Five Super Tuesday States Are Protecting the Integrity of Elections with Voter ID Laws

It is “Super Tuesday.” Five out of the thirteen states voting in the presidential primary today will do so requiring at least some type of voter identification: Alabama, Georgia, Tennessee, Texas, and Virginia. 

Given the issues that have already occurred during this presidential cycle (IowaNew Hampshire), it is hard to imagine why the laws themselves are being targeted by the left, especially since voter turnout has continued to soar this cycle. Currently, 17 states have not established some sort of identity verification in order to vote. 

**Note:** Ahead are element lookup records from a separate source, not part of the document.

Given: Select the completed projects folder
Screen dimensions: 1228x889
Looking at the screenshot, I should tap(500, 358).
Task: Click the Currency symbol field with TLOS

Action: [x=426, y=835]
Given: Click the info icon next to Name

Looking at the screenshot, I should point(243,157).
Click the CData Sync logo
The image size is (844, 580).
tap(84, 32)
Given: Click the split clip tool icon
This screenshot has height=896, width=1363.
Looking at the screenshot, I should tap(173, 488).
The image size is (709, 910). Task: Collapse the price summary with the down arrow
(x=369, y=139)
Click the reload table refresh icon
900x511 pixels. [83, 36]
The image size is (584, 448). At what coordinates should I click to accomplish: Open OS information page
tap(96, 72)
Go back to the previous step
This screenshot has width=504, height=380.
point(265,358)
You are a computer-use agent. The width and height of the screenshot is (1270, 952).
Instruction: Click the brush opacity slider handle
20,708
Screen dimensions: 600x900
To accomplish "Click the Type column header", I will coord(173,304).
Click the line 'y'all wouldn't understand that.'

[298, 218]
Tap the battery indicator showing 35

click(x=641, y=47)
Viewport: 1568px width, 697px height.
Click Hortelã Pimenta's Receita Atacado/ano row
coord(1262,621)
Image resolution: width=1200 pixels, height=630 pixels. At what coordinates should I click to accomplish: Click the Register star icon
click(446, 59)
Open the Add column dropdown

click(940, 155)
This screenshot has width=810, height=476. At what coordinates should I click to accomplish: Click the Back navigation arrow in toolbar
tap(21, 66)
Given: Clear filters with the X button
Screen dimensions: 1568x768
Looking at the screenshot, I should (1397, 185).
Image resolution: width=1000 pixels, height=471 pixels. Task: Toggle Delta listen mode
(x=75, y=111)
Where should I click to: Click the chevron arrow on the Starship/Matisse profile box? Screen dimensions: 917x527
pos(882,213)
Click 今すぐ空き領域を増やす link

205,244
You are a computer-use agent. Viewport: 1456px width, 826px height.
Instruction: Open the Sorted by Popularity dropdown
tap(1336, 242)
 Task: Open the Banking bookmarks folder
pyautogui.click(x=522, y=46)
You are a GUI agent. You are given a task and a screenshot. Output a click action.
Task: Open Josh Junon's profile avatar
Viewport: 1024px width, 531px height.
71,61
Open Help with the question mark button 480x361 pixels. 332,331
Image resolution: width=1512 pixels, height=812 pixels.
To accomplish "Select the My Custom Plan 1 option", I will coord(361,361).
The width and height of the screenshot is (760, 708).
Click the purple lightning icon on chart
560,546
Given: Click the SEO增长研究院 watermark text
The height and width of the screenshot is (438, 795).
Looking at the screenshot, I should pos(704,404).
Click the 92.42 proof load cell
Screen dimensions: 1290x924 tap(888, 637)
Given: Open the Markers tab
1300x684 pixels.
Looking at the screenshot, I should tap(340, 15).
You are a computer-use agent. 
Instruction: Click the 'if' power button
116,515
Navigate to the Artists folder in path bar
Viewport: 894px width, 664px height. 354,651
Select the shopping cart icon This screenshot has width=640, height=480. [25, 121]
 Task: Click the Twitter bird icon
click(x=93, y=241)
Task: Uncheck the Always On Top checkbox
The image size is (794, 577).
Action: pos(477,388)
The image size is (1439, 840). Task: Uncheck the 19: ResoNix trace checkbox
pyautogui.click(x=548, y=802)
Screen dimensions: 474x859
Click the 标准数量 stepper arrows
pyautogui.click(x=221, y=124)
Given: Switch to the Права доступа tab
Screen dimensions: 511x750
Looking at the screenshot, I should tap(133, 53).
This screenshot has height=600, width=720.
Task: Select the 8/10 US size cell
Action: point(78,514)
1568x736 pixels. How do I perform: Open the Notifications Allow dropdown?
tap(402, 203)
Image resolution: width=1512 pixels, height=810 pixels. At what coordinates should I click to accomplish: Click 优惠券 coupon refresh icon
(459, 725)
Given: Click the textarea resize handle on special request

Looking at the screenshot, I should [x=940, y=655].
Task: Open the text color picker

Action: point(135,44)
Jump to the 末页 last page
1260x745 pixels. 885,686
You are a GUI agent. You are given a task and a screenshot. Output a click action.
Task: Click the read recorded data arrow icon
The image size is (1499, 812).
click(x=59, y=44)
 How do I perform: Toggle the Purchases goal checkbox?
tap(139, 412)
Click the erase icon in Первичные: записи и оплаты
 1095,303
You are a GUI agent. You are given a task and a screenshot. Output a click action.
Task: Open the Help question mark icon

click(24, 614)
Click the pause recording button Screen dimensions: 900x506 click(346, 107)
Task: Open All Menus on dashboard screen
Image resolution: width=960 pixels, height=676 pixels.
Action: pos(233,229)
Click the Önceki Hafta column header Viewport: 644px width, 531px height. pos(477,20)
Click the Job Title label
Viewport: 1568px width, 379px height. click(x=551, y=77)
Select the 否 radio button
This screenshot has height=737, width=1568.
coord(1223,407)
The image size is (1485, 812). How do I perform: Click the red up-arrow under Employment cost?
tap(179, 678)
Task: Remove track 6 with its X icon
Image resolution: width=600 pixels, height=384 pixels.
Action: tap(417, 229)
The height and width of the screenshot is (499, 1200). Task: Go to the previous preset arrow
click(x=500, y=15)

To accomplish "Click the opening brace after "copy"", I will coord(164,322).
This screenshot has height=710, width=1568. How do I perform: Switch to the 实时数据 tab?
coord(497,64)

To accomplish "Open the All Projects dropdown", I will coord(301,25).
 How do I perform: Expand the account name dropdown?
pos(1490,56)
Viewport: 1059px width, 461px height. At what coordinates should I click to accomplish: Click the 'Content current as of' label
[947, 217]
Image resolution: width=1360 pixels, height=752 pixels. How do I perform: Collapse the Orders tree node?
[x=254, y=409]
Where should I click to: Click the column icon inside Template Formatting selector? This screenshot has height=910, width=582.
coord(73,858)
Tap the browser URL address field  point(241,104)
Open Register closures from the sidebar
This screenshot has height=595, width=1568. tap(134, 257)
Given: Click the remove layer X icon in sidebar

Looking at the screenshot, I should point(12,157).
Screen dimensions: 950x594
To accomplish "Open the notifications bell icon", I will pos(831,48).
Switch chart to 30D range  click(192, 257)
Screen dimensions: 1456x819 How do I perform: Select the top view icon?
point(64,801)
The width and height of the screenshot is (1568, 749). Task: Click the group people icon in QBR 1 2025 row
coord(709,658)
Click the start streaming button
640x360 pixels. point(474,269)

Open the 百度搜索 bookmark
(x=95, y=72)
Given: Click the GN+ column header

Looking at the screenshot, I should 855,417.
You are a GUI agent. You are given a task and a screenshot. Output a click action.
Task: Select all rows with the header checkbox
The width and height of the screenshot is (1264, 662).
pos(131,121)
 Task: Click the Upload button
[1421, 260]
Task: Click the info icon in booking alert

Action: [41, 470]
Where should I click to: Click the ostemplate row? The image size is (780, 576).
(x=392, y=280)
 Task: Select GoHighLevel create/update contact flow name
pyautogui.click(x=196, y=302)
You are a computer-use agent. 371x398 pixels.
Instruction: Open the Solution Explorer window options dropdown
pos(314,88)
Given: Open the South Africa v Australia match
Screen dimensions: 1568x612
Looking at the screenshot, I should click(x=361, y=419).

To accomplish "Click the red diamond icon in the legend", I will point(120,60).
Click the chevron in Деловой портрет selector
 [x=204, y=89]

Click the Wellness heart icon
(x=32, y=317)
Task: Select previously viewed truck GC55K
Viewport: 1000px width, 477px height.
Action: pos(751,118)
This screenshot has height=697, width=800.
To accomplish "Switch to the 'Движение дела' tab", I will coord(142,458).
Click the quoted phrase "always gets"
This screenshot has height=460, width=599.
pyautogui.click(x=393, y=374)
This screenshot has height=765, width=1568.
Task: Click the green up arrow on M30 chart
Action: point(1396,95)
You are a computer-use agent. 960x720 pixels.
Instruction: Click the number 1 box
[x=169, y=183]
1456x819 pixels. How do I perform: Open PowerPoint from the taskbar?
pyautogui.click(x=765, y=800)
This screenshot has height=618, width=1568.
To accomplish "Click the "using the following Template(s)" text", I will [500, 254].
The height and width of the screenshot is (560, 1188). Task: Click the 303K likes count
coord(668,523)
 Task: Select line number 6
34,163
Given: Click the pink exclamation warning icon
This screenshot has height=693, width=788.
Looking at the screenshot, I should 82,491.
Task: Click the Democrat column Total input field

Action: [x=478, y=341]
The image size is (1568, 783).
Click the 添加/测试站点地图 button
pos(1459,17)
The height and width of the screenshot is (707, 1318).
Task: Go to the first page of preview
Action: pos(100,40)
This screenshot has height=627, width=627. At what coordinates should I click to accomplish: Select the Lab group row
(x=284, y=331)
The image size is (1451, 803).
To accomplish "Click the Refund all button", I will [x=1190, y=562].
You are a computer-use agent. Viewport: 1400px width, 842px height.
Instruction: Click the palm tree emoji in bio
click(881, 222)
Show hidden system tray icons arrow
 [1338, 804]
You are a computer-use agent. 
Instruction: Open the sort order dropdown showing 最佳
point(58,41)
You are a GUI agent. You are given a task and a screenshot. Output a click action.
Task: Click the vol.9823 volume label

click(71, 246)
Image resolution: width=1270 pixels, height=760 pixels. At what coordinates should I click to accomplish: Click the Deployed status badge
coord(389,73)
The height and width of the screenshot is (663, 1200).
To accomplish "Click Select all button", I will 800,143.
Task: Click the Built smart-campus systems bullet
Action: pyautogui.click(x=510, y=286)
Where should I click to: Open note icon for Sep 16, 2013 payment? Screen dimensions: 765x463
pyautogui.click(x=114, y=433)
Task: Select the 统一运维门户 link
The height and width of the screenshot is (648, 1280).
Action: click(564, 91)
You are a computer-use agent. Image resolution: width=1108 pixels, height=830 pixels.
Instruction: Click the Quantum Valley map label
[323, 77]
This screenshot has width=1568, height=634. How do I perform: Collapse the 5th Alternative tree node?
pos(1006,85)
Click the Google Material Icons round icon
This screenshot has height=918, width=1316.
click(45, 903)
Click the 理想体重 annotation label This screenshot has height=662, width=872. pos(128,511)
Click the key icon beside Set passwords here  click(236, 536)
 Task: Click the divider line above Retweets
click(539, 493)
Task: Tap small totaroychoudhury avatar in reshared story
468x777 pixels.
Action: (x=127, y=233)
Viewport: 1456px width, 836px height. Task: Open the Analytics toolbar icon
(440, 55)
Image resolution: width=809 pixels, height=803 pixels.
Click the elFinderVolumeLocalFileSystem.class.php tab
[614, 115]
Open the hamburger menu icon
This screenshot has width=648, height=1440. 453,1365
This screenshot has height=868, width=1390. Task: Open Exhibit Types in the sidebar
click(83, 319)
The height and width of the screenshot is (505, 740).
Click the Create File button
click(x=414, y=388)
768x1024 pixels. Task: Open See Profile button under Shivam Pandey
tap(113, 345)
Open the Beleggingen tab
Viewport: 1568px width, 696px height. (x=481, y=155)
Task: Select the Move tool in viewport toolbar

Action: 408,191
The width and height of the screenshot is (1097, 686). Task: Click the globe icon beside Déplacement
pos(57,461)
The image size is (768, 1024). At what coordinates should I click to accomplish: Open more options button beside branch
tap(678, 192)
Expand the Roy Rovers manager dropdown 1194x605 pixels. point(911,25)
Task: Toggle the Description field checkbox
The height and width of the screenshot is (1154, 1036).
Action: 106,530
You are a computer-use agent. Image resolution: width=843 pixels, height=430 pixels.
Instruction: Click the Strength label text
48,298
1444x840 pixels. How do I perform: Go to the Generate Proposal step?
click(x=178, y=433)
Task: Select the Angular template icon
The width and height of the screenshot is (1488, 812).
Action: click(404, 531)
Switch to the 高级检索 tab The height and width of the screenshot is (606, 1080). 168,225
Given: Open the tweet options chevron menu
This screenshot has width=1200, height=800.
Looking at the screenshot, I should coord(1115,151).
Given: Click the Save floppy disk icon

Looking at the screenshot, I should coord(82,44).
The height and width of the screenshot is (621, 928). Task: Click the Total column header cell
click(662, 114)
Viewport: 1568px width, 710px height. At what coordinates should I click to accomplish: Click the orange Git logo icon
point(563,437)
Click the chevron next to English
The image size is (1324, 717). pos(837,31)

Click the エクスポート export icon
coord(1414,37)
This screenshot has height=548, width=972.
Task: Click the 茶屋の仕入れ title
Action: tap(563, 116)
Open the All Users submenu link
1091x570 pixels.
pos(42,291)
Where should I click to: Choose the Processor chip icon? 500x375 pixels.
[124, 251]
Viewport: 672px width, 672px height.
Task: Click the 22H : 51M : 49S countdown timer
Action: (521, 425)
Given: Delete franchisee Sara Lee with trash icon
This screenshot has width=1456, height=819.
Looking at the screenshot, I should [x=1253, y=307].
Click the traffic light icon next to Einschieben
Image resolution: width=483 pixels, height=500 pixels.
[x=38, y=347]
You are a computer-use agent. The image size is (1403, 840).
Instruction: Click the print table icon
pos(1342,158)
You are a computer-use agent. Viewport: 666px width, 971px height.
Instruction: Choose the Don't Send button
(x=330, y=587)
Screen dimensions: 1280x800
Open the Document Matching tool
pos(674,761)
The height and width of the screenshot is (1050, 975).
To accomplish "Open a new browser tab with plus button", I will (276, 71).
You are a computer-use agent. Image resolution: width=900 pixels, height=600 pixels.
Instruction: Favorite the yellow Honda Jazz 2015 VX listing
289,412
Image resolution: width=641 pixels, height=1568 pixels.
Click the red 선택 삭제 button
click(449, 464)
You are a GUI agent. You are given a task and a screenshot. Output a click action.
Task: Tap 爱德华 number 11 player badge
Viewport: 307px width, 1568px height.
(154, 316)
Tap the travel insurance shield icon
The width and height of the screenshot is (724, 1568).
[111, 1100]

Nonetheless, the Virginia Voter ID law is still under fire:

Last year, the Democratic Party of Virginia filed suit challenging the 2013 law requiring voters to show photo identification at the polls. They said the law illegally depresses minority and young people voting.
Monday in federal court in Richmond, a black woman who grew up in a small, segregated town wept on the witness stand as she testified about the trouble she had voting in the 2014 election in Virginia.    
Josephine Okiakpe, 69, said she produced several forms of identification, but did not have a photo ID that was considered acceptable. She cried as she recalled others looking at her and snickering, leaving her upset and frustrated.
She was given a provisional ballot, which ultimately was counted, but said the experience undermined her confidence in the way Virginia conducts elections.
It’s unfortunate that people were unkind to Ms. Okiakpe; however, as the lead witness in this case, she was still able to vote via provisional ballot. She was not disenfranchised, which is the main argument of voter ID opponents against voter ID laws.  Moreover, the integrity of the election was maintained. The exaggerated claims of mass disenfranchisement have yet to be substantiated in any of these suits challenging voter ID laws. 

The trial in the challenge to Virginia's voter ID law is ongoing.